Monday, January 4, 2010
Confusion from a complicated relationship
Lindsay asks about her connection with S.C. She says, " We have had a very complicated relationship; we've been many things to each other in this lifetime and I feel like we have known one another far longer than that. I love this person with every ounce of my being. In fact, we have such an intense, other worldy connection that I worry I will not find a future life partner who I feel as deeply connected to as him. What purpose have we served for each other in this lifetime and will another wonderful soul come along that I can spend my life with? It has always been my dream to love and marry someone who is my best friend, someone who connects with me on all levels. Is this in my future? Thank you for your love and guidance.
This blessed being is so confused and conflicted. She is now questioning her own center of being. Dearest Lindsay, it is because you have stood and watched another being., I don’t mean to be negative, but you have stomped about and hurt so much of your sense of feeling. And so you are confused. Wondering if this is how you should behave? Is that what wins at the end? I want you to wipe the slate clean, my dear. I want you to know that there was learning in this, but it is not yet time to understand why. It is time to heal.

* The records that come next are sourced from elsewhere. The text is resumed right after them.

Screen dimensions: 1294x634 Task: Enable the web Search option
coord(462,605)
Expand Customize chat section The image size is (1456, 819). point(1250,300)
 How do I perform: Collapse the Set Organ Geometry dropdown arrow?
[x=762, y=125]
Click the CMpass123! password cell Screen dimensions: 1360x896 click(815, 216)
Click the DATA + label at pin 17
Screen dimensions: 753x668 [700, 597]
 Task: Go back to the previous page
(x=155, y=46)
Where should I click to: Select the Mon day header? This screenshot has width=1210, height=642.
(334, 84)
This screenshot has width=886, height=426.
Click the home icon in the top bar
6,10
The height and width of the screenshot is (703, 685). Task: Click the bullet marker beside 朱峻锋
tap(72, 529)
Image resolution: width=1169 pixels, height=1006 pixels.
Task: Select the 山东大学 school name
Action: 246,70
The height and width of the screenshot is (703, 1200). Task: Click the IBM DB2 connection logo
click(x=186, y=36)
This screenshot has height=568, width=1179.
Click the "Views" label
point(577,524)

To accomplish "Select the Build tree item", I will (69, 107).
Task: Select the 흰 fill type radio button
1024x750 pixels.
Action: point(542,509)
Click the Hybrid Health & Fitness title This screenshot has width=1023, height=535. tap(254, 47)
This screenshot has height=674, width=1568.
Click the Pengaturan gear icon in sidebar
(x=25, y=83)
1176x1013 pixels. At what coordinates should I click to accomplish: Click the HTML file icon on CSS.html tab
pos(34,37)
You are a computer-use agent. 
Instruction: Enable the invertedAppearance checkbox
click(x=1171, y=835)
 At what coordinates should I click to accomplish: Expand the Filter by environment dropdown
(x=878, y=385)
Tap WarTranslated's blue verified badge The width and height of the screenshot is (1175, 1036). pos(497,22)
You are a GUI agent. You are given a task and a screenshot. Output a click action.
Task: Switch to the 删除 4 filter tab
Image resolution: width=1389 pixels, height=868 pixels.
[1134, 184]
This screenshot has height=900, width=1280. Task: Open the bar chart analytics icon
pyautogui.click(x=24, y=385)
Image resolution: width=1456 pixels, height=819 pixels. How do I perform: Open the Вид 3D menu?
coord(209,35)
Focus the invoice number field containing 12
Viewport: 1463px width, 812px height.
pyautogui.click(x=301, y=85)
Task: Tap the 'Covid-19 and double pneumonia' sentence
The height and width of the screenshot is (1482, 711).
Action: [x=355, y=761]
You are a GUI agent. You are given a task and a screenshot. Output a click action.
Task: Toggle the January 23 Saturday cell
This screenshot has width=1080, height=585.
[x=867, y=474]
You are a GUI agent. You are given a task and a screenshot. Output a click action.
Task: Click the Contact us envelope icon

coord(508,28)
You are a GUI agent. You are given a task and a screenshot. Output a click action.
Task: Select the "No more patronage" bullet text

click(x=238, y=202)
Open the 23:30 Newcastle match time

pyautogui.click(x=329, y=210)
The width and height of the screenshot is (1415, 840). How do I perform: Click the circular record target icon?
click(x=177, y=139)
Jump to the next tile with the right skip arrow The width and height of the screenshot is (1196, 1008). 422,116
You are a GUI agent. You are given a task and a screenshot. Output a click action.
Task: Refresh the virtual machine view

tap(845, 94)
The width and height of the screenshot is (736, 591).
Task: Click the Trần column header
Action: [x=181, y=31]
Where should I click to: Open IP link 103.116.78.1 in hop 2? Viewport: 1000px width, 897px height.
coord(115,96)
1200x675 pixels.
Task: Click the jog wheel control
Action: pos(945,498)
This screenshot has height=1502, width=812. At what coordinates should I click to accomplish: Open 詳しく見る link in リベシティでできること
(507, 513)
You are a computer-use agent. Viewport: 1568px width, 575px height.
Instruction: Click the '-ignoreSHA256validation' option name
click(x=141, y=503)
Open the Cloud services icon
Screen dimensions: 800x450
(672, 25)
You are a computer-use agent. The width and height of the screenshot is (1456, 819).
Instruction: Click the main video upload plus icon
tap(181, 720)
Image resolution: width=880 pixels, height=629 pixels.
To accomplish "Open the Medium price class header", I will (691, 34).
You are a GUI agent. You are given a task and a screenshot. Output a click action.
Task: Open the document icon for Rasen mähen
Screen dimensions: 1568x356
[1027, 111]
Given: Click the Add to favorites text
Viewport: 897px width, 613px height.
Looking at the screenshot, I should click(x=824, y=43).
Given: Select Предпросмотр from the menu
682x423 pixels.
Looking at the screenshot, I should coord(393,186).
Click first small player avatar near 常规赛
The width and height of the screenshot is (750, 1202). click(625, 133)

And how does one heal when one has been twisted in many ways, and not knowing your own sense of being. Oh dear heart, take your baths, your walks. Re-unite with you. Give yourself a sense of who you be again. Never mind looking for another mate. Look to find yourself. So many times when one is in deep pain in the physical world, one seeks another to make it better. Instead of healing that pain, you slap on a bandage. And before you know it you have a festering boil that must be lanced and needs emergency surgery. Do you see what I am saying? Take time Lindsay, now, to heal it instead of getting into another relationship and having all chaos breaking out.
Don’t look for your bandage dearest. Allow the sunlight on to your sores, onto your pain. Acceptance. Know that it happened. None of this stiff upper lip nonsense. Gentle soul, you are a lover. You love to be. Heal yourself and you will be ready for your future love.